Our human ancestors used stone tools almost 1 million years earlier than previously thought, according to a new study conducted by scientists at the Max Planck Institute for

Evolutionary Anthropology in Leipzig. Their results will be published Thursday in the journal Nature.

In Ethiopia's Afar region, the researchers found two bones of two different mammals dating back 3.4 million years. The rib bone and a femur bone had chips in them that could have only been made by sharp stones used to cut flesh off an animal.

Based on this evidence, scientists now believe that humans were using stone tools far earlier than the previous theory, which dated the first such use to 2.5 million years ago.


"This discovery dramatically shifts the known timeframe of a game-changing behavior for our ancestors," Zeresenay Alemseged, the lead author and a paleoanthropologist with the California Academy of Sciences in San Francisco, said in a statement.

"Tool use fundamentally altered the way our earliest ancestors interacted with nature, allowing them to eat new types of food and exploit new territories," he added. "It also led to tool making - the precursor to such advanced technologies as airplanes, MRI machines and iPhones."

Early humans also interested in eating bone marrow

Zeresenay Alemseged at a dig
Alemseged (left) directs the Dikika Research Project, which found the bone fragmentsImage: Dikka Research Project

Shannon McPherron, an American archeologist on the project, added the team also found evidence of early humans, or hominids, using stones in another way.


"We also found another kind of mark on these bones - percussions marks," he said in an interview with Deutsche Welle. "Those come from when these hominids would have taken a large chunk of stone and broken open the bone and they break it open to get at the marrow. The meat and marrow are high in nutritional marrow and would have been a good source of food for these early hominids."


He added that there was circumstantial evidence that this find would occur, but that there hadn't yet been any hard evidence.

"When people look at the stone tools of 2.5 million years ago they see a level of sophistication in those stone tools that suggest there might have been an earlier phase when hominids were learning how to first manufacture stone tools," McPherron said.

Calling the researchers' find an exciting event, Leslie C. Aiello, an anthropologist and the president of the Wenner-Gren Foundation in New York, said no one had expected to find evidence of tool use at such a relatively early point in time.

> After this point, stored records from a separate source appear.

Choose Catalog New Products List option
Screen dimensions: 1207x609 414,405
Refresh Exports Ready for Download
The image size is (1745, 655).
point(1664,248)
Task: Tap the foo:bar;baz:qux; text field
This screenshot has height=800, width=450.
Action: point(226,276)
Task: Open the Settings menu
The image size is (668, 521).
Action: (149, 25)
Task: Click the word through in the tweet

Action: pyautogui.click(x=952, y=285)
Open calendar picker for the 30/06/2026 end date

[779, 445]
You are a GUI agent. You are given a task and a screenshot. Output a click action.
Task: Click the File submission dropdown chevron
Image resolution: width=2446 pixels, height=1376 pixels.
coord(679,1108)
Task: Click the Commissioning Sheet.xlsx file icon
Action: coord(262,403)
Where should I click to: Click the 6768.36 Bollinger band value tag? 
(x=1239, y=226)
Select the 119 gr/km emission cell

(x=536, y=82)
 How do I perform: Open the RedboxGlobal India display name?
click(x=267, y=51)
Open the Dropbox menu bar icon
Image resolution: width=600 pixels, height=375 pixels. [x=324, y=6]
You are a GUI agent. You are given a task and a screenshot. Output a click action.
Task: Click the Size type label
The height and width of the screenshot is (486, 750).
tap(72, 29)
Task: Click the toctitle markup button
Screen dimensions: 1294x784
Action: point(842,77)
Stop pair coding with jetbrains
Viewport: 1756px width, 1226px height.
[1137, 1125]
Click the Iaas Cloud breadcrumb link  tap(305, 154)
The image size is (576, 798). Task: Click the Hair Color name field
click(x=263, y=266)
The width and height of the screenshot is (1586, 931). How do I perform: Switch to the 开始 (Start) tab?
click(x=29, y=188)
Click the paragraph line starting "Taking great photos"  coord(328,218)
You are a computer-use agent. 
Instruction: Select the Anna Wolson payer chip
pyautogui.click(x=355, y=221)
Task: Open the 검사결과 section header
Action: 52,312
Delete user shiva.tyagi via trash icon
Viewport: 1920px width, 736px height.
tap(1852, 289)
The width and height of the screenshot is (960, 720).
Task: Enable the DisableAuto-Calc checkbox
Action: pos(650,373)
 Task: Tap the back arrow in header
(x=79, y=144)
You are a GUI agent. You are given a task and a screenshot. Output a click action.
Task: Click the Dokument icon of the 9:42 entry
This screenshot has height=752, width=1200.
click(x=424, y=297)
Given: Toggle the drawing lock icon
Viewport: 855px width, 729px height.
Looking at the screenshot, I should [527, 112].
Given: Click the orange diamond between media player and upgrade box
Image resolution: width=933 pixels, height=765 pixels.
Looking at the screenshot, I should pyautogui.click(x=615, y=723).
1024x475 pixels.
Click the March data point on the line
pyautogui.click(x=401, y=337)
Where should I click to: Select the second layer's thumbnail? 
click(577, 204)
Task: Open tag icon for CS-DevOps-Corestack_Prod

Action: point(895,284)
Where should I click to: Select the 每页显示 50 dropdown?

"This new discovery will cause us to refine our ideas about dietary and cognitive evolution in our early ancestors," she said. "It would be nice to have some stone tools from this period and more than two bones as evidence; however, this is enough to demonstrate that there is still a lot to learn about these early phases of hominin evolution."

Advent of tools crucial to human evolution

Bone Markings
These markings show how humans ate meat and used tools nearly 1 million years earlier than previously thoughtImage: Dikka Research Project

The bones were discovered hundreds of meters from the same site in Ethiopia where a decade ago the same team found the skeleton of "Selam," an Australopithecus afarensis, an extinct species that existed on the evolutionary scale between ancient monkeys and modern humans.


Anthropologists noted that the use of tools was a crucial moment for human evolution and set humans apart from the rest of the animal kingdom.


"It shows us that two aspects of our behavior, two things that anthropologists think are really important in the story of our evolution and how we are today - meat-eating and tool use - happened even deeper in our evolutionary past than we previously thought," McPherron said.